*Stored items from a collection*.

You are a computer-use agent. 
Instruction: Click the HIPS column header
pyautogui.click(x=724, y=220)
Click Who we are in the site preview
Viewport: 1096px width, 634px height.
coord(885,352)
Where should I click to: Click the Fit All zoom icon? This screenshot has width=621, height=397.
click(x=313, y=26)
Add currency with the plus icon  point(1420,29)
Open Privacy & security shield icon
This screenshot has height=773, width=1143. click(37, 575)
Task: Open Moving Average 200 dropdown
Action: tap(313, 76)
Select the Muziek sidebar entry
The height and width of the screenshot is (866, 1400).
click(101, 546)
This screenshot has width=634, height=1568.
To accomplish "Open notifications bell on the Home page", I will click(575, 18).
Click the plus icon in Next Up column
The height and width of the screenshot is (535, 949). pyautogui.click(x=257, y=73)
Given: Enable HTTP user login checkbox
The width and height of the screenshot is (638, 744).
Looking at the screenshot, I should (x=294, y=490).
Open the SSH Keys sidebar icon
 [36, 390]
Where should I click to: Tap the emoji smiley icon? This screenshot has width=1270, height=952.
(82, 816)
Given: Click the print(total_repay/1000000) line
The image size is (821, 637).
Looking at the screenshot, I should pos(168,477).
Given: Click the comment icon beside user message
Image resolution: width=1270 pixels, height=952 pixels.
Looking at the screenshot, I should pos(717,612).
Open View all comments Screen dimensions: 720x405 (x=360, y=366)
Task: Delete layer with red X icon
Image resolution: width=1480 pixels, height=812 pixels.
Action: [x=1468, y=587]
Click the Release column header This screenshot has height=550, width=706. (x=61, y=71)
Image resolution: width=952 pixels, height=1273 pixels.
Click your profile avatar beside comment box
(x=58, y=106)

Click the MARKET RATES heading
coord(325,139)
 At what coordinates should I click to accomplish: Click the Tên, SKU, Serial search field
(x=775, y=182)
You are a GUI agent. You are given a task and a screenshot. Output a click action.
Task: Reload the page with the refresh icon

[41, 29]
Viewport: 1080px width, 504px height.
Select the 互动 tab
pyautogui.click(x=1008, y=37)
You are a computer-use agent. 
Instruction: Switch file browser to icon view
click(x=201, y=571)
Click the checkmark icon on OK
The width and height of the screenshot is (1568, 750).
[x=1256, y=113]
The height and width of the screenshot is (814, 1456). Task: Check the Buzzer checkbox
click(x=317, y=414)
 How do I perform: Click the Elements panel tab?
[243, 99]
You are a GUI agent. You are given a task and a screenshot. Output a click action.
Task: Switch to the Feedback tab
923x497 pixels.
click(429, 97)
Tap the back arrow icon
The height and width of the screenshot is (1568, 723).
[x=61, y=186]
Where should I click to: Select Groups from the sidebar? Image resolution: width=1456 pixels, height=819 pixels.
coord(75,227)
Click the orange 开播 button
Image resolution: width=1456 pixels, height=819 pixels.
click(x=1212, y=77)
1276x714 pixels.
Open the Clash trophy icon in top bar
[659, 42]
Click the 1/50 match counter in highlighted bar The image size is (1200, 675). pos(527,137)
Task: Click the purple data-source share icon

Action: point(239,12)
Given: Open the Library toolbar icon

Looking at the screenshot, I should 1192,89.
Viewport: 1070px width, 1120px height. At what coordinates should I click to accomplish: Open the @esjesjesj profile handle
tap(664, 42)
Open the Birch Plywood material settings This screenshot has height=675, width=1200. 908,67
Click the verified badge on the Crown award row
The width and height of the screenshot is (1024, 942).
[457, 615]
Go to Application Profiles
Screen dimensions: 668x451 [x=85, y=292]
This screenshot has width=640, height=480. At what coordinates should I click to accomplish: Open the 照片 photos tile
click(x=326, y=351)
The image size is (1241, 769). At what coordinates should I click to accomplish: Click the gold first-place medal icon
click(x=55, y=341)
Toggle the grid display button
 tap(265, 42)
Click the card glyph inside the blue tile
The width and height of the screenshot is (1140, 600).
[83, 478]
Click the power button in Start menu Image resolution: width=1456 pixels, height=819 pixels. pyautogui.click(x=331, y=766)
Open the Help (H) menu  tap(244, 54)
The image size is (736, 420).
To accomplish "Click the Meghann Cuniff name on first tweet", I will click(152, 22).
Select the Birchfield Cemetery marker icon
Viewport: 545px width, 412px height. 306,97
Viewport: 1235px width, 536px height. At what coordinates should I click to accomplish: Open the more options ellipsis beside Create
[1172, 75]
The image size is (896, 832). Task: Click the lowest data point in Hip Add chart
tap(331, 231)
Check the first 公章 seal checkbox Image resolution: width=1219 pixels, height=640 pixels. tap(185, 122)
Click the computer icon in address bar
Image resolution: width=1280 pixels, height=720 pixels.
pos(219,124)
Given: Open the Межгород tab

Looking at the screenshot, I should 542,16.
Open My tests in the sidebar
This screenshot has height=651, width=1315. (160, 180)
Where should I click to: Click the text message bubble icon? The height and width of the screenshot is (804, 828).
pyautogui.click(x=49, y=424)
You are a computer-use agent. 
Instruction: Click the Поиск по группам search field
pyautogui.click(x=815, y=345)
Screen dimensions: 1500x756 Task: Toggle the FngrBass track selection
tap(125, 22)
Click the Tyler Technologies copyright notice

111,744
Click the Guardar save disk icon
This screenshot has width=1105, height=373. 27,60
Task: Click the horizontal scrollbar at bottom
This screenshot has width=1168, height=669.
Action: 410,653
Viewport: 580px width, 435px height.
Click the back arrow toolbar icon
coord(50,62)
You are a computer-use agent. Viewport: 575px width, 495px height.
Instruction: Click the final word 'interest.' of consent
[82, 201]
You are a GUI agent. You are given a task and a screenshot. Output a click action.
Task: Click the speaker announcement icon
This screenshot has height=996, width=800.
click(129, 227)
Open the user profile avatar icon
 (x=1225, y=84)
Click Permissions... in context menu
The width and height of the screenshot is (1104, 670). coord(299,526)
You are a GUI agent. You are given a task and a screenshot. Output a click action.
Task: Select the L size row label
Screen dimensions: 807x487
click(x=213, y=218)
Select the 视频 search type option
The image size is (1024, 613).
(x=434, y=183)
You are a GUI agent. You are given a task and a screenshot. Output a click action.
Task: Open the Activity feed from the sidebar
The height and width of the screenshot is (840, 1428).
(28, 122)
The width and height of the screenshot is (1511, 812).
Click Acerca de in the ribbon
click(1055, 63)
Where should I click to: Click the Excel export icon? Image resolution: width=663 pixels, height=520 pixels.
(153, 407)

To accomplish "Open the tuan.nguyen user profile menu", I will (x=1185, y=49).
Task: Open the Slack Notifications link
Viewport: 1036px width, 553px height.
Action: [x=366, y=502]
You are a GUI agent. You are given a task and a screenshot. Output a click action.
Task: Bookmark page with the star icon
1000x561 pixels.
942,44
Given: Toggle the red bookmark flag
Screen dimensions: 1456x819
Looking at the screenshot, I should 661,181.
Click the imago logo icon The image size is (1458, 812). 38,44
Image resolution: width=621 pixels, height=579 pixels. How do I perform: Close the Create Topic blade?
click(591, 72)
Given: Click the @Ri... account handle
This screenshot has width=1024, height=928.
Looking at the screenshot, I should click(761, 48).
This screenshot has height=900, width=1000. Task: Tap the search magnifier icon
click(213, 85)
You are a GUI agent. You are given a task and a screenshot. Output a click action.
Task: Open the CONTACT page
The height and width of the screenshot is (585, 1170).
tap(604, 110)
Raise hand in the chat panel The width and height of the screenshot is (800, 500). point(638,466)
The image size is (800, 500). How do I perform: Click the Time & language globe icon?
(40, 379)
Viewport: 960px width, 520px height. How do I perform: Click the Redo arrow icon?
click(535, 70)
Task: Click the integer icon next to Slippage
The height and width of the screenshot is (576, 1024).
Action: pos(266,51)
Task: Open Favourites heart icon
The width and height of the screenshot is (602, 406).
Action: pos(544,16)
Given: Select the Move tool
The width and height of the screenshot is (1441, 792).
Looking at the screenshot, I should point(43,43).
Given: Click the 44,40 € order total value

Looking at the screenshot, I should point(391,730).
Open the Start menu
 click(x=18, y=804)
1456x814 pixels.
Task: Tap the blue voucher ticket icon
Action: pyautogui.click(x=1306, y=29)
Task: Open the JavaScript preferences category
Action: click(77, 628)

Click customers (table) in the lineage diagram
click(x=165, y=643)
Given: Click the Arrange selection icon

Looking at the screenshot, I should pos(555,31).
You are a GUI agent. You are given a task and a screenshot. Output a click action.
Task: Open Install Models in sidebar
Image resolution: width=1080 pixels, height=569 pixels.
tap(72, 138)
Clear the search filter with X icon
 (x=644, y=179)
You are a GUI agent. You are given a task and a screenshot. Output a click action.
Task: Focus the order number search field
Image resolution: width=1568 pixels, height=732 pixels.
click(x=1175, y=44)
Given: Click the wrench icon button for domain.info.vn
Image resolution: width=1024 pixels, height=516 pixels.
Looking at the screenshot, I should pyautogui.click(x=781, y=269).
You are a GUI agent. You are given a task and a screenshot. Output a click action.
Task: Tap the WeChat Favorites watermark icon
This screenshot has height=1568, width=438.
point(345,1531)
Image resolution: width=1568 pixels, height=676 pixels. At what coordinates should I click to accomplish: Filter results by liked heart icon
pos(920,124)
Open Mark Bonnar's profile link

*Challenge*. Turn the part that opens with the line containing "Viewport: 960px width, 520px" and closes with the line containing "click(x=165, y=643)", both lines included, into a numbered list with blank lines left out.

*Correct result*.
1. Viewport: 960px width, 520px height. How do I perform: Click the Redo arrow icon?
2. click(535, 70)
3. Task: Click the integer icon next to Slippage
4. The height and width of the screenshot is (576, 1024).
5. Action: pos(266,51)
6. Task: Open Favourites heart icon
7. The width and height of the screenshot is (602, 406).
8. Action: pos(544,16)
9. Given: Select the Move tool
10. The width and height of the screenshot is (1441, 792).
11. Looking at the screenshot, I should point(43,43).
12. Given: Click the 44,40 € order total value
13. Looking at the screenshot, I should point(391,730).
14. Open the Start menu
15.  click(x=18, y=804)
16. 1456x814 pixels.
17. Task: Tap the blue voucher ticket icon
18. Action: pyautogui.click(x=1306, y=29)
19. Task: Open the JavaScript preferences category
20. Action: click(77, 628)
21. Click customers (table) in the lineage diagram
22. click(x=165, y=643)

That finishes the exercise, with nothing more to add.